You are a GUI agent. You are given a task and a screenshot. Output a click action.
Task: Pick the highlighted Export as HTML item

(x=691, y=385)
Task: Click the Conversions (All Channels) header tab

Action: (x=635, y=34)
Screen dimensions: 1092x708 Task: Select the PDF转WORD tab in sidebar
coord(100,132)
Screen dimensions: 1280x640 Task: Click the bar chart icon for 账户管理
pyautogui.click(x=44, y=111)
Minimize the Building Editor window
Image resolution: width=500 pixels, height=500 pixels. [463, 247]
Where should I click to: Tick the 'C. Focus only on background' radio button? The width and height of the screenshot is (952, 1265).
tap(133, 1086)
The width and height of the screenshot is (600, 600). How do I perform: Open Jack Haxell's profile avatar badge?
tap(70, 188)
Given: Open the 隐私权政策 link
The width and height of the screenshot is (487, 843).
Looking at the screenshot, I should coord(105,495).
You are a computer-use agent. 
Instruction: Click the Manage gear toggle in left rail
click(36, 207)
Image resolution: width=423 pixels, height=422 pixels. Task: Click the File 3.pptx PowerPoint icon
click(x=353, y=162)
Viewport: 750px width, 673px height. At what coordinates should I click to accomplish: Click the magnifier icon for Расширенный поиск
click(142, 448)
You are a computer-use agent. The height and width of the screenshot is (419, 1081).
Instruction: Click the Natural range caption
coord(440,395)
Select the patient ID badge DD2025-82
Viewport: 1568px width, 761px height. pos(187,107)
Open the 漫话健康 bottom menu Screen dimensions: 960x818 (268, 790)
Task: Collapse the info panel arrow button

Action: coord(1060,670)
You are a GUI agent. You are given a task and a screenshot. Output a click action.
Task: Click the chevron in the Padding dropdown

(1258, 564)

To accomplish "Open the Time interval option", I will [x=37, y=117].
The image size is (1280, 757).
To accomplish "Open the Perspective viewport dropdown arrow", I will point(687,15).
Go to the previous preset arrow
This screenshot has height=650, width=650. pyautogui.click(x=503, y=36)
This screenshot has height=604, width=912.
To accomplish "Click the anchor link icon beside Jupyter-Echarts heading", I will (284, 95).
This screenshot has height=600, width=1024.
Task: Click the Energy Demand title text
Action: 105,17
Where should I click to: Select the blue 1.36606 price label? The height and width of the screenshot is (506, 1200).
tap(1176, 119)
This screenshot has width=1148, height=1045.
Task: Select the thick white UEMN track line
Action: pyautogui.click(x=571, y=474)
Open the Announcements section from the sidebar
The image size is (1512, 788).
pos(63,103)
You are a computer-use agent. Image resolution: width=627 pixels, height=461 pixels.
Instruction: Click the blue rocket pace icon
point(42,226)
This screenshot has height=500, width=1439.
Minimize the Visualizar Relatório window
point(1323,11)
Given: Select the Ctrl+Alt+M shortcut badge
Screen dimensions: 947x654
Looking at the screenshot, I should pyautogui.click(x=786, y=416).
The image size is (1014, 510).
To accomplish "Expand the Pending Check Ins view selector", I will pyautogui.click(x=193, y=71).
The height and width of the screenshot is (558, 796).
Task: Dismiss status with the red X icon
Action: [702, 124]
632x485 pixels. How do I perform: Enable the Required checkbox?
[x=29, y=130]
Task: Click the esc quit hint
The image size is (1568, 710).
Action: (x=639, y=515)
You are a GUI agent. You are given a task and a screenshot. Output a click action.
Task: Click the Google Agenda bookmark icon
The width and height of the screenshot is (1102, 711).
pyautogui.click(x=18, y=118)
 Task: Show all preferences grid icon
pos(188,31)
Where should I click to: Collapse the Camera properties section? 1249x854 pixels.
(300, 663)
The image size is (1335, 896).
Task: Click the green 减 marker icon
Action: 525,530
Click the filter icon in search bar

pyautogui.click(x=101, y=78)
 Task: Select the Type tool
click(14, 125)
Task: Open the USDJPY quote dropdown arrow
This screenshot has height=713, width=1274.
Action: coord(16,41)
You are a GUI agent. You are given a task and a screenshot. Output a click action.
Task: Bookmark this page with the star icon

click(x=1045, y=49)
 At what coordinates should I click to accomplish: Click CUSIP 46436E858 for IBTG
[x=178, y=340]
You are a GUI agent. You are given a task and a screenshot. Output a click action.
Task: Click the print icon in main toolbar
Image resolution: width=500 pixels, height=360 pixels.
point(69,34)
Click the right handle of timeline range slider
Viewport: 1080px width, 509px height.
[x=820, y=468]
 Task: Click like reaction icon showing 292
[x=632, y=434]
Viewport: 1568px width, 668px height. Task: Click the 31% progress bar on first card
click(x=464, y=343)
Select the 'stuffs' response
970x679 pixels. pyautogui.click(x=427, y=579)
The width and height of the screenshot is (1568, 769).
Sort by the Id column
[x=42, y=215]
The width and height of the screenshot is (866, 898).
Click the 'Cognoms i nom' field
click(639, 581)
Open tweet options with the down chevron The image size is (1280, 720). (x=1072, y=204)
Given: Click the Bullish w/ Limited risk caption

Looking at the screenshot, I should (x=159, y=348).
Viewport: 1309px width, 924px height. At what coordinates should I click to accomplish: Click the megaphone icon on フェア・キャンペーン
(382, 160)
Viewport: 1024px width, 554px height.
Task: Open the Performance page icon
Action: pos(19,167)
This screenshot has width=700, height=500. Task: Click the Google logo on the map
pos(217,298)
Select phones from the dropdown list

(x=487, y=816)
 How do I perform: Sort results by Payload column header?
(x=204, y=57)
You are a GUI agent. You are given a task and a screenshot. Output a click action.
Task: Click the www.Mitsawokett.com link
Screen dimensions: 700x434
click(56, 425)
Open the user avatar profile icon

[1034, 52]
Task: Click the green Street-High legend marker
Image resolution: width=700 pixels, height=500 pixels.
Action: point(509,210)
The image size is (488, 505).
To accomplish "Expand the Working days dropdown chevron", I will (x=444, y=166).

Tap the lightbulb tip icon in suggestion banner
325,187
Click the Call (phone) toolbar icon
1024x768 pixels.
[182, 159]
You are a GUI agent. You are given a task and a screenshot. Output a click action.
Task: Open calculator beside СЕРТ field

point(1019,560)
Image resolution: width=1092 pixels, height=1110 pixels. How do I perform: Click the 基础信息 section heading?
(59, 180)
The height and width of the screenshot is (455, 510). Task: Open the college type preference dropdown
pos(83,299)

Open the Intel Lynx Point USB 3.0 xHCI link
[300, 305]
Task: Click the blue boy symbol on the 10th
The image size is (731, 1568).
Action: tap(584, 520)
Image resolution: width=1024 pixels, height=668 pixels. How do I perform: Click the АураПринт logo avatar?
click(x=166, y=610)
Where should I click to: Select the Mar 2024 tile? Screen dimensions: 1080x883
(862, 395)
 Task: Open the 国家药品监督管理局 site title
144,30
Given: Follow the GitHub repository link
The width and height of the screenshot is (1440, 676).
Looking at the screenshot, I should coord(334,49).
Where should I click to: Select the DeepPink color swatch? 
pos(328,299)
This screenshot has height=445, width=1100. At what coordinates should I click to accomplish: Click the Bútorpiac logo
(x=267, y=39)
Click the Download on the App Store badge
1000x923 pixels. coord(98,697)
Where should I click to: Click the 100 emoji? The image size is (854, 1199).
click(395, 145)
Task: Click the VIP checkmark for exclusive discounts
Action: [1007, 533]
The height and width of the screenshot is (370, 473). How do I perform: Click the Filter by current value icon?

────────────────────────────────────────

§ ACTION ITEM: The expected output is every line of the records in which the string "computer" appears.

§ RESPONSE FOR THIS EXERCISE:
You are a computer-use agent. 
You are a computer-use agent. The height and width of the screenshot is (419, 1081).
You are a computer-use agent. Image resolution: width=627 pixels, height=461 pixels.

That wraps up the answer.